## Try it
Copy the passage from the biography of Edward Peter Gallogly below word for word, between "Edward Peter Gallogly" and "for 17 years.", inclusive.

Edward Peter Gallogly (August 28, 1919 – April 18, 1995) was an American politician who served as Lieutenant Governor of Rhode Island for four years and as chief judge of the Rhode Island Family Court for 17 years.

==Biography==
Gallogly was born in Providence, Rhode Island in 1919, one of nine children of Lawrence and Rose ( Mimnaugh) Gallogly. He graduated from Providence College in 1942 and from Boston University Law School in 1949.

==World War II==
In 1943, he enlisted in the United States Navy and saw action in the European Theatre, including the D-Day landing at Normandy, and in the Pacific Theatre at the Philippines and Okinawa. He was discharged from active duty with the rank of lieutenant, but continued service in the Naval Reserve teaching courses in international law, international relations, and military justice at the Naval Reserve Officers School then located at Fields Point.

## Exercise data

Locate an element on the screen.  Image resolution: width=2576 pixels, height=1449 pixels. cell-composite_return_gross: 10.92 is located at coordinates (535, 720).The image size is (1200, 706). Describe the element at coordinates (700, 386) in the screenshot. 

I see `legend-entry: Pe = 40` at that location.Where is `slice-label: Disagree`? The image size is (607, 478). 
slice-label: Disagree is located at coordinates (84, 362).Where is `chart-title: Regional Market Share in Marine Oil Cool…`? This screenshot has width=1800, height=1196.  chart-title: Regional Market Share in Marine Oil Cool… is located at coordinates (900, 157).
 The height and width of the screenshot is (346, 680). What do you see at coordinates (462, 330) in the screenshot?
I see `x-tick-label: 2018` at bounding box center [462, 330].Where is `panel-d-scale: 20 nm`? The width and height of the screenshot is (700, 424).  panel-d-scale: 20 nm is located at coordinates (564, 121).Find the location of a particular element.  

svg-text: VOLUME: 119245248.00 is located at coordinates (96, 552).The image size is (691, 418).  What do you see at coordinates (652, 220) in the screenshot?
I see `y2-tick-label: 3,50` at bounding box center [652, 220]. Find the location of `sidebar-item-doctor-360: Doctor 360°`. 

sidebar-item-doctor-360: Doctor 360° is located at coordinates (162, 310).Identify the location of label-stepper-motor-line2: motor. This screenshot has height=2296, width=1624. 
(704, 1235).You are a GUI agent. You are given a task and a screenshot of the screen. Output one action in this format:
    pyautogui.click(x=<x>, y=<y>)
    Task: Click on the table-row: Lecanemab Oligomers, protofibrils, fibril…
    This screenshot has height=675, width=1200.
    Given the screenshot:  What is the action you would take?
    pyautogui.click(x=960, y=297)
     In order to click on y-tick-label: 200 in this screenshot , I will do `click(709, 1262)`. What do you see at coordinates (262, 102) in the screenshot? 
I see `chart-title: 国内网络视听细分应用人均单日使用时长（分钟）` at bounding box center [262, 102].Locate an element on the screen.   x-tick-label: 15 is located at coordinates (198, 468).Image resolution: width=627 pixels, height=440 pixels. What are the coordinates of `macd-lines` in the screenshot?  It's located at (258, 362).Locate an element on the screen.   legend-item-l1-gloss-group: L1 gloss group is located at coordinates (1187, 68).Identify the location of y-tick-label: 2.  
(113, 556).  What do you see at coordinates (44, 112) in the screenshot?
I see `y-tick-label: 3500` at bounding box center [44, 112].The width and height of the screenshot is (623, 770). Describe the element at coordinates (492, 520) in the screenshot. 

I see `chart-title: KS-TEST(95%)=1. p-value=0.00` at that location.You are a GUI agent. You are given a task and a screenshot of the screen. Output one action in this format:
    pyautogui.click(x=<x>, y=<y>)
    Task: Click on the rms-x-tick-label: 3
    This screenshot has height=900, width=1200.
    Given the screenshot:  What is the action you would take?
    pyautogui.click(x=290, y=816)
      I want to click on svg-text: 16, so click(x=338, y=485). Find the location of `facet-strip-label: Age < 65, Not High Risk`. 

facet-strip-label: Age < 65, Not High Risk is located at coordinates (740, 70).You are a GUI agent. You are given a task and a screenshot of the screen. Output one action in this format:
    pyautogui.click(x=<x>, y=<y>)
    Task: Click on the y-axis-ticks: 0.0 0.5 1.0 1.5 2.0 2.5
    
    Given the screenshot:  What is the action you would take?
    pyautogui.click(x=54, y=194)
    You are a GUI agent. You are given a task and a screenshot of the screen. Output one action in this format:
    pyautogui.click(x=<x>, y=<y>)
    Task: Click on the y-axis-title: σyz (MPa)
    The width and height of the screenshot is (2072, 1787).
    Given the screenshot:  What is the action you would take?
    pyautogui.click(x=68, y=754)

## Answer to this task
Edward Peter Gallogly (August 28, 1919 – April 18, 1995) was an American politician who served as Lieutenant Governor of Rhode Island for four years and as chief judge of the Rhode Island Family Court for 17 years.